● GIVEN PROBLEM
Output the listing below as a two-column CSV with the header instruction,action. Cover everything from the line with "Where should I click to: Select the Fusion" down to the line with "tap(272, 457)", one row per entry, each field quoted and line breaks replaced by spaces.

** start GIVEN ENTRIES **

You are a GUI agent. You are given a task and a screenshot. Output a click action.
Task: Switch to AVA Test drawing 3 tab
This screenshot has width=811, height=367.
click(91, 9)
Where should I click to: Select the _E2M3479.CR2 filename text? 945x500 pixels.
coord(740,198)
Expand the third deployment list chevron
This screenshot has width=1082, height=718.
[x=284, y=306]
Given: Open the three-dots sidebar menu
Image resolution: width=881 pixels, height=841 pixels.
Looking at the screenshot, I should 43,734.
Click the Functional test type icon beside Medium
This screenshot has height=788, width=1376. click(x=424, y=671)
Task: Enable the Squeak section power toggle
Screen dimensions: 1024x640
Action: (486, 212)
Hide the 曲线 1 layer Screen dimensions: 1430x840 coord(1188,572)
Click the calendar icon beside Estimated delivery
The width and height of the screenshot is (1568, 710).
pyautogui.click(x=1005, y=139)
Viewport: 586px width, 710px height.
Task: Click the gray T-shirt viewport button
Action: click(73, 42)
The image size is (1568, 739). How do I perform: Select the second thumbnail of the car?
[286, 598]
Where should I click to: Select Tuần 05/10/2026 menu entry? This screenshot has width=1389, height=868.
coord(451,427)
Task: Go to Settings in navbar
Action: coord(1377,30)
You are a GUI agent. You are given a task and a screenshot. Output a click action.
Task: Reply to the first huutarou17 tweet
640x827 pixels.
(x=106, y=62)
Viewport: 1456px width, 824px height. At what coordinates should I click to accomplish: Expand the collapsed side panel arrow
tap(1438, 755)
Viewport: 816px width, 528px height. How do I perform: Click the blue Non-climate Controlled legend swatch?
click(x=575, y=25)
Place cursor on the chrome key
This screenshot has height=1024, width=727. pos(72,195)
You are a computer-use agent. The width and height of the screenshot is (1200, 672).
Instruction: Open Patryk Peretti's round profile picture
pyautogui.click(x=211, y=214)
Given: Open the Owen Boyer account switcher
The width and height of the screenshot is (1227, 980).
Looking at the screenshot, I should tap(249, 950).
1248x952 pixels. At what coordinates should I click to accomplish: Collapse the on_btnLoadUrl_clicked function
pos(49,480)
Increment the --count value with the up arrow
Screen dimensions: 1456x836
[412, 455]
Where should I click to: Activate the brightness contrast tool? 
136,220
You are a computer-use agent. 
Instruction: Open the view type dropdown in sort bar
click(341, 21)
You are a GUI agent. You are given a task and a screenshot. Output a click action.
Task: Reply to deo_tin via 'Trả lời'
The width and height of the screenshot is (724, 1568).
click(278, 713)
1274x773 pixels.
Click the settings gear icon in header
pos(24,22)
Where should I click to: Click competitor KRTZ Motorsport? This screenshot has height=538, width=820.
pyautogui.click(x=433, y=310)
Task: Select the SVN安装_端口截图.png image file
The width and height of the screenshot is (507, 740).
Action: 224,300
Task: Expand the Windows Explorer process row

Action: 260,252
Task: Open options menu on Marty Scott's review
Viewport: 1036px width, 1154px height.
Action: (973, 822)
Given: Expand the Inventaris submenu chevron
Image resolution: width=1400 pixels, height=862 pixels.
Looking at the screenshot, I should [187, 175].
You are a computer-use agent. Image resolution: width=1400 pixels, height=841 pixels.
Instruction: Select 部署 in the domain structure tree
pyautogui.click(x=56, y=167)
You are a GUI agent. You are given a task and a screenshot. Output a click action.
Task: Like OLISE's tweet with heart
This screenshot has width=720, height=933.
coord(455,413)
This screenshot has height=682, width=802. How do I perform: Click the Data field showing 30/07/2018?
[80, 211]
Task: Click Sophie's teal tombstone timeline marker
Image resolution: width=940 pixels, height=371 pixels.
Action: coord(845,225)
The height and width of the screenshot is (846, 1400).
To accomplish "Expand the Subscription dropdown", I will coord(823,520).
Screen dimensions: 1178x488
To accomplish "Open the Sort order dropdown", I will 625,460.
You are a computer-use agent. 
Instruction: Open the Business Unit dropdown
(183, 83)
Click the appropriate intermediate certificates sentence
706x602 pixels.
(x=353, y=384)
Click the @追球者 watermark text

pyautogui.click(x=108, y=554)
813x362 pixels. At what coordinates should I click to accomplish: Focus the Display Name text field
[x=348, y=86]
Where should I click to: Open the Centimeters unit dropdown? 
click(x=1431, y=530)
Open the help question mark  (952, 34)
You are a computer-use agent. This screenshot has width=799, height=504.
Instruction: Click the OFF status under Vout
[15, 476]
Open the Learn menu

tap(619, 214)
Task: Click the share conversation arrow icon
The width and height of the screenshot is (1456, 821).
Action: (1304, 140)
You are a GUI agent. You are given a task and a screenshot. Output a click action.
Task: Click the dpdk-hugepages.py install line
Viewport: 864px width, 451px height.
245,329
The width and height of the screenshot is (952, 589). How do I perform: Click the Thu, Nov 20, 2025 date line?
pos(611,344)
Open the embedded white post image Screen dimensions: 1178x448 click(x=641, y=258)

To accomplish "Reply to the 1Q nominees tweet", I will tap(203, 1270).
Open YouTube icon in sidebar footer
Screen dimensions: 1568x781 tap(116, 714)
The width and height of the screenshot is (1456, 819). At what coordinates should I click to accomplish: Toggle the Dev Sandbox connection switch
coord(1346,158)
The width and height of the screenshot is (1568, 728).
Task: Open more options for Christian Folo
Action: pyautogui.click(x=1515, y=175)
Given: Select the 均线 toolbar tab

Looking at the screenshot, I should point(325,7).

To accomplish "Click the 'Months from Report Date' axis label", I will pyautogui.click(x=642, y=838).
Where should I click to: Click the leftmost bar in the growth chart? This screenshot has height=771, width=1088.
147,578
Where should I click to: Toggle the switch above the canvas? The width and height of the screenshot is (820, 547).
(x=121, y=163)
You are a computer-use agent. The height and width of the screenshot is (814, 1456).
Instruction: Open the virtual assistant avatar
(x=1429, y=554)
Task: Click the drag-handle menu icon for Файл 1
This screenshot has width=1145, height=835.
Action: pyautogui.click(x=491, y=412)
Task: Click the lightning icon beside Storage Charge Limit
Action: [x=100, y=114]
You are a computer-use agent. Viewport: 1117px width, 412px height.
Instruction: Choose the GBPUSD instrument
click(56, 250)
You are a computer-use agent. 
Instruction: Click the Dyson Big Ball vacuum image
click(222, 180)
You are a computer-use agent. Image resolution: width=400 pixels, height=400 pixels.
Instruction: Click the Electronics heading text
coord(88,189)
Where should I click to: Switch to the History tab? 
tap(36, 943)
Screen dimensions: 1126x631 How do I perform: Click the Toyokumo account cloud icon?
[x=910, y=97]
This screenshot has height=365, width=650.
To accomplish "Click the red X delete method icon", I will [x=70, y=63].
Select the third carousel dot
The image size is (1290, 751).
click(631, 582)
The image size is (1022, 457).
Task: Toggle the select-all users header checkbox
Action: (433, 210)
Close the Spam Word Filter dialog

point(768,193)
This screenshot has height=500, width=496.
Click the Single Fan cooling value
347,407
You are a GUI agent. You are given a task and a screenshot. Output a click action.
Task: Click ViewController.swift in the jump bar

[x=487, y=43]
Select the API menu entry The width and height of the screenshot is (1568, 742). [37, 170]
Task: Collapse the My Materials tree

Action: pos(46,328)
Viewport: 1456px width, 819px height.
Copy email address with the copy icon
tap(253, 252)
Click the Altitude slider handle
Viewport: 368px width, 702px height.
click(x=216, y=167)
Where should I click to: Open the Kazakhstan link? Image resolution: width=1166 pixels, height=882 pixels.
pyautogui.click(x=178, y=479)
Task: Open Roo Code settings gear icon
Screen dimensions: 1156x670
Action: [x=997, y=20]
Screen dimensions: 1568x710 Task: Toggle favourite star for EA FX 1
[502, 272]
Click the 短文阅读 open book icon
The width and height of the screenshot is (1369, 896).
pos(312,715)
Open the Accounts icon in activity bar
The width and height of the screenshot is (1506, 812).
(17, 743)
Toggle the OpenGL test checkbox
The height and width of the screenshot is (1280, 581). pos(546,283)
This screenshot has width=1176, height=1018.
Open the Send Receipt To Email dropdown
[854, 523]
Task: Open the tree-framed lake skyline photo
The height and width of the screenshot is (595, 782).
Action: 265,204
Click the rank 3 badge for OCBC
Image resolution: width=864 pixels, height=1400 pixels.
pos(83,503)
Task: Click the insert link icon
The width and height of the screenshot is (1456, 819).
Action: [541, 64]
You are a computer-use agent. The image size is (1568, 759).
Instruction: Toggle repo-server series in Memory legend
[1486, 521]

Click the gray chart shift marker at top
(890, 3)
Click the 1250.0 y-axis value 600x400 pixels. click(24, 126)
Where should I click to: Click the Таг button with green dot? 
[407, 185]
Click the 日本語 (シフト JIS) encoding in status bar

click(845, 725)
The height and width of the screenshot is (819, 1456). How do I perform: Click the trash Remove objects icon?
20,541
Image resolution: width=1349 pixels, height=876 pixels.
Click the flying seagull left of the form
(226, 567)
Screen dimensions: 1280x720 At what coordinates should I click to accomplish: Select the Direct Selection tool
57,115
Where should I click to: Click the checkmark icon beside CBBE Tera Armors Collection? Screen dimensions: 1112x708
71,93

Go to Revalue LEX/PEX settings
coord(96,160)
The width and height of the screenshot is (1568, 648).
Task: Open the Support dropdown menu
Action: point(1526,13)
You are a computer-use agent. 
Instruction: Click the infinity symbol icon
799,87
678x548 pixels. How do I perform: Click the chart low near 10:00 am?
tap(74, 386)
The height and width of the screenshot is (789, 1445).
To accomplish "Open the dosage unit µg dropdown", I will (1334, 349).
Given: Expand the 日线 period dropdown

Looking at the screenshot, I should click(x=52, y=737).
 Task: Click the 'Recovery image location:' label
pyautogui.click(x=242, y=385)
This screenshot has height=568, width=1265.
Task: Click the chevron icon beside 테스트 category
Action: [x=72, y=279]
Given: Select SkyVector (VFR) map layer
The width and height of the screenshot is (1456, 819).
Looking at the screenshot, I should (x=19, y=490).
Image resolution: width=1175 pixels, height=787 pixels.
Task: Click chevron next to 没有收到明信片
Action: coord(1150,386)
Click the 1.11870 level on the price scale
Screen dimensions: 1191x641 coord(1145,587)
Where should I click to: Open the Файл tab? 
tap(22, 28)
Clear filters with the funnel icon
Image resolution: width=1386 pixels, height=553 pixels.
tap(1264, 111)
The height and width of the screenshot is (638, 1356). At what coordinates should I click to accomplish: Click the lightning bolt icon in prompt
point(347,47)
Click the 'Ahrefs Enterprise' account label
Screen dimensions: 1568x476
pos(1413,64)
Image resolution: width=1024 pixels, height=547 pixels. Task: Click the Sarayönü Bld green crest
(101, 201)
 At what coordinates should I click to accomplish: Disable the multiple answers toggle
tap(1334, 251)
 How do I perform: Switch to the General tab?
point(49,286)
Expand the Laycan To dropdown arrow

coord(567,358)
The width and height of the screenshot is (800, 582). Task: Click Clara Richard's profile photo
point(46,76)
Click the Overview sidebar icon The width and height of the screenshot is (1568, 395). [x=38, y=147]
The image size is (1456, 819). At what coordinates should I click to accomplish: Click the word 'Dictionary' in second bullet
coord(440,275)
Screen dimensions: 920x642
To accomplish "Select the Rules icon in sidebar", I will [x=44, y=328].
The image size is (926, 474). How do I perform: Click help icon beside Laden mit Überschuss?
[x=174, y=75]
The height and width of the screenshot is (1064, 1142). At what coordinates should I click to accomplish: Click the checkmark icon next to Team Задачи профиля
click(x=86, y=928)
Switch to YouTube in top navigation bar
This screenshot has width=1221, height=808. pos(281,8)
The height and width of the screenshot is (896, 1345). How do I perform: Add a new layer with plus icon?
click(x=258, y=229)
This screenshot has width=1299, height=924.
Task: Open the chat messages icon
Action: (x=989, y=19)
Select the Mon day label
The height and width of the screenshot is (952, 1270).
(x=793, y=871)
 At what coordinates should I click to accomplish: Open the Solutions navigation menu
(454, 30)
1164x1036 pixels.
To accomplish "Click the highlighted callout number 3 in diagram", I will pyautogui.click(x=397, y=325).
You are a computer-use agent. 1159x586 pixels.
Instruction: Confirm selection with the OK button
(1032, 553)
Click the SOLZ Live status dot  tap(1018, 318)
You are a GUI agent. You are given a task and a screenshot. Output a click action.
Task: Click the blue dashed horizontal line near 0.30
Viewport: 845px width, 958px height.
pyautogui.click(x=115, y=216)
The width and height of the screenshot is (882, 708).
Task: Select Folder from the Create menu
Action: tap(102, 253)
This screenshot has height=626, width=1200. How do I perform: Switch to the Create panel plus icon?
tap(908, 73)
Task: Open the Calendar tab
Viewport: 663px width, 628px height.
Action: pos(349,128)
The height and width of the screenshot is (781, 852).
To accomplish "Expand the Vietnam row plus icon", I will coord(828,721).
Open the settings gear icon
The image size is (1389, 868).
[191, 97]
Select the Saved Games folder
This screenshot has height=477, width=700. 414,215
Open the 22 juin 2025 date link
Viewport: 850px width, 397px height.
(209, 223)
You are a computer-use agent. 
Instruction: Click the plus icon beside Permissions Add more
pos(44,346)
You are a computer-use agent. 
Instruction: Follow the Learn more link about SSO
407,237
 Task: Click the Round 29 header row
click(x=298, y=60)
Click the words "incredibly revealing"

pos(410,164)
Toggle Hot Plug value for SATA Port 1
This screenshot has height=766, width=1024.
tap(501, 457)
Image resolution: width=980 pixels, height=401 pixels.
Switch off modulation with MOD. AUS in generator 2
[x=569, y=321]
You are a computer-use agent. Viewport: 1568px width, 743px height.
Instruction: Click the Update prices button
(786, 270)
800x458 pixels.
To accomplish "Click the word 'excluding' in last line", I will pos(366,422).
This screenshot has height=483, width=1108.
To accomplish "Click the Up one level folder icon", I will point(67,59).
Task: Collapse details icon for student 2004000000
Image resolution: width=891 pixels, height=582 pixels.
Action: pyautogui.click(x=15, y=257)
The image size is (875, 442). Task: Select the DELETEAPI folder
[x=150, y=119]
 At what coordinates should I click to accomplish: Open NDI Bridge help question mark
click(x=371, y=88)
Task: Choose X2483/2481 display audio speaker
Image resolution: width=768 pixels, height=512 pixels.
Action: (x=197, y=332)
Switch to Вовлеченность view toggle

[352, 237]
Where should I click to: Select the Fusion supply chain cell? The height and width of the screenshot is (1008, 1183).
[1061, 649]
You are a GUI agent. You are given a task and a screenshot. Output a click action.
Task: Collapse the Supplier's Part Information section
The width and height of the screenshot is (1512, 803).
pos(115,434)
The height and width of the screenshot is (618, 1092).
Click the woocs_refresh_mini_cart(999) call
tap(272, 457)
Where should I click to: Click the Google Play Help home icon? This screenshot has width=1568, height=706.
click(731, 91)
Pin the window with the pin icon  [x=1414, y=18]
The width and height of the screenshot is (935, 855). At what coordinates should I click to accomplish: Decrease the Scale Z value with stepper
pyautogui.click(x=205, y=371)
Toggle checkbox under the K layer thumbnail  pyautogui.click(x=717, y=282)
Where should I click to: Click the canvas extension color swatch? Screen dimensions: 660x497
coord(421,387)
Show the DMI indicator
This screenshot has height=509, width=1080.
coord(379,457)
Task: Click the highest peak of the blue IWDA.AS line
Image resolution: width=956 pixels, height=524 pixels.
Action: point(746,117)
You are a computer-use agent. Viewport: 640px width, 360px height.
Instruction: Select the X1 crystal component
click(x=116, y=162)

** end GIVEN ENTRIES **

● FULL RESPONSE
instruction,action
"Where should I click to: Select the Fusion supply chain cell? The height and width of the screenshot is (1008, 1183).","[1061, 649]"
"You are a GUI agent. You are given a task and a screenshot. Output a click action. Task: Collapse the Supplier's Part Information section The width and height of the screenshot is (1512, 803).","pos(115,434)"
"The height and width of the screenshot is (618, 1092). Click the woocs_refresh_mini_cart(999) call","tap(272, 457)"